Comme l'écrit Mary Helen Washington dans son introduction à la récente réédition, le statut mineur du livre peut s'expliquer par le fait que Parc Trumbull "Elle note que " [m]algré les échos de Richard Wright dans l'histoire de l'exploitation des classes et de la violence raciale urbaine, Parc Trumbull représente une rupture avec la tradition de protestation sociale telle qu'elle a été définie par Wright dans les années 1930 et 1940", car Brown ne "se concentre pas sur la victimisation des Noirs et ne cherche pas non plus à attirer ou à menacer un public blanc". Au contraire, Buggy est écrit spécifiquement pour attirer un public noir ou, comme l'a écrit Brown lui-même, "si je pouvais faire en sorte que le lecteur noir s'identifie à cet homme, alors, à ce moment-là, il n'y aurait pas de problème".à la fin du roman, le lecteur aurait juré courage - si le tour que j'ai essayé de jouer aux lecteurs nègres fonctionnait -"

Il n'est peut-être pas surprenant que la Kirkus Review Le point de vue du Parc Trumbull Cette critique est également erronée, car le roman de Brown est efficace à tous les niveaux : un protagoniste dynamique, une intrigue captivante, des dialogues percutants et des thèmes intemporels.

Les quelques autres critiques du roman parues en 1959 confirment également ce rejet. L'auteur passe totalement à côté de l'essentiel. New York Times les réclamations :

Un jour, peut-être, un écrivain s'élèvera-t-il suffisamment au-dessus de la bataille pour éprouver la plus profonde sympathie pour "Buggy" Martin et comprendre en même temps les réticences, les craintes et les frustrations de l'autre camp.

L'histoire - bien qu'elle soit souvent présentée comme entièrement connaissable, monolithique et objectivement vraie - est pleine de subjectivité et de lacunes, des lacunes à la fois délibérées et négligentes.

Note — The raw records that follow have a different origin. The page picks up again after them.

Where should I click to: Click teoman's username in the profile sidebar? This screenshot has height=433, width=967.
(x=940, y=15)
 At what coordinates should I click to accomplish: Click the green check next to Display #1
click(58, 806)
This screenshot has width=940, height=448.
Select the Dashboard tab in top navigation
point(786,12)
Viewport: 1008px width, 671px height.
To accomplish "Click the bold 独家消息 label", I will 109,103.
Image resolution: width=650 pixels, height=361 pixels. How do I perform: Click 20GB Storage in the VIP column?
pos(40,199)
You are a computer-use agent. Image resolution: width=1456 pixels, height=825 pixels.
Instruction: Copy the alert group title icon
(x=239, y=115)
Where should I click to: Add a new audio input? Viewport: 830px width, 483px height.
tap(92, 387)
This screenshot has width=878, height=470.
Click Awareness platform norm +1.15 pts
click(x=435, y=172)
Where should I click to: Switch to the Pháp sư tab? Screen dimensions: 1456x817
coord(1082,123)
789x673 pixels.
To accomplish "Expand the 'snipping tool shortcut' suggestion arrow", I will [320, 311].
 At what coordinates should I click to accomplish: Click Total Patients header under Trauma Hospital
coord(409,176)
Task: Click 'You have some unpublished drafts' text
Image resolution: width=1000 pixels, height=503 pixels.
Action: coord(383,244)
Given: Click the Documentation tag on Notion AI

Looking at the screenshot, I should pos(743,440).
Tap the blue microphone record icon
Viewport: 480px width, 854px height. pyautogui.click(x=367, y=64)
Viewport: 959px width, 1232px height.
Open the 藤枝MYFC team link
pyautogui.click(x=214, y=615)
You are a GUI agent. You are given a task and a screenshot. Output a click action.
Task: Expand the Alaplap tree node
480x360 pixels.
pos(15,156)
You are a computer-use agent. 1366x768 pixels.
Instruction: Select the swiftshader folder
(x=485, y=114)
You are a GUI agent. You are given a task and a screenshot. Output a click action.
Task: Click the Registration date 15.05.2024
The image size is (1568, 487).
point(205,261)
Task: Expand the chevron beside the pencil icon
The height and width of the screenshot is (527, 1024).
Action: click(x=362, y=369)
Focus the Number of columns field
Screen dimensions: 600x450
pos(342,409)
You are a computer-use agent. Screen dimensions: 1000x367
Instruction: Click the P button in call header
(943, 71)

Avec ce récent été de reconnaissance raciale dont les échos continuent de secouer la compréhension de l'Amérique de ce qu'elle a été et de ce qu'elle veut être, Parc Trumbull Il est grand temps qu'il reçoive l'attention qu'il mérite, en particulier de la part du public blanc qui a besoin de ne pas être si facilement rassuré par l'idée qu'il n'est pas le bénéficiaire d'inégalités structurelles dont les racines constituent le fondement même de l'Amérique. Frank London Brown est - je suis heureux de l'annoncer - sur le point d'être intronisé à l'Ordre du jour de l'Assemblée générale des Nations unies.le Chicago Literary Hall of Fame (temple de la renommée littéraire de Chicago).


Charles Walters

Charles Walters est un écrivain talentueux et un chercheur spécialisé dans le milieu universitaire. Titulaire d'une maîtrise en journalisme, Charles a travaillé comme correspondant pour diverses publications nationales. Il est un ardent défenseur de l'amélioration de l'éducation et possède une vaste expérience dans la recherche et l'analyse savantes. Charles a été un chef de file dans la fourniture d'informations sur les bourses d'études, les revues universitaires et les livres, aidant les lecteurs à rester informés des dernières tendances et développements dans l'enseignement supérieur. À travers son blog Daily Offers, Charles s'engage à fournir une analyse approfondie et à analyser les implications des nouvelles et des événements affectant le monde universitaire. Il combine ses connaissances approfondies avec d'excellentes compétences en recherche pour fournir des informations précieuses qui permettent aux lecteurs de prendre des décisions éclairées. Le style d'écriture de Charles est engageant, bien informé et accessible, ce qui fait de son blog une excellente ressource pour quiconque s'intéresse au monde universitaire.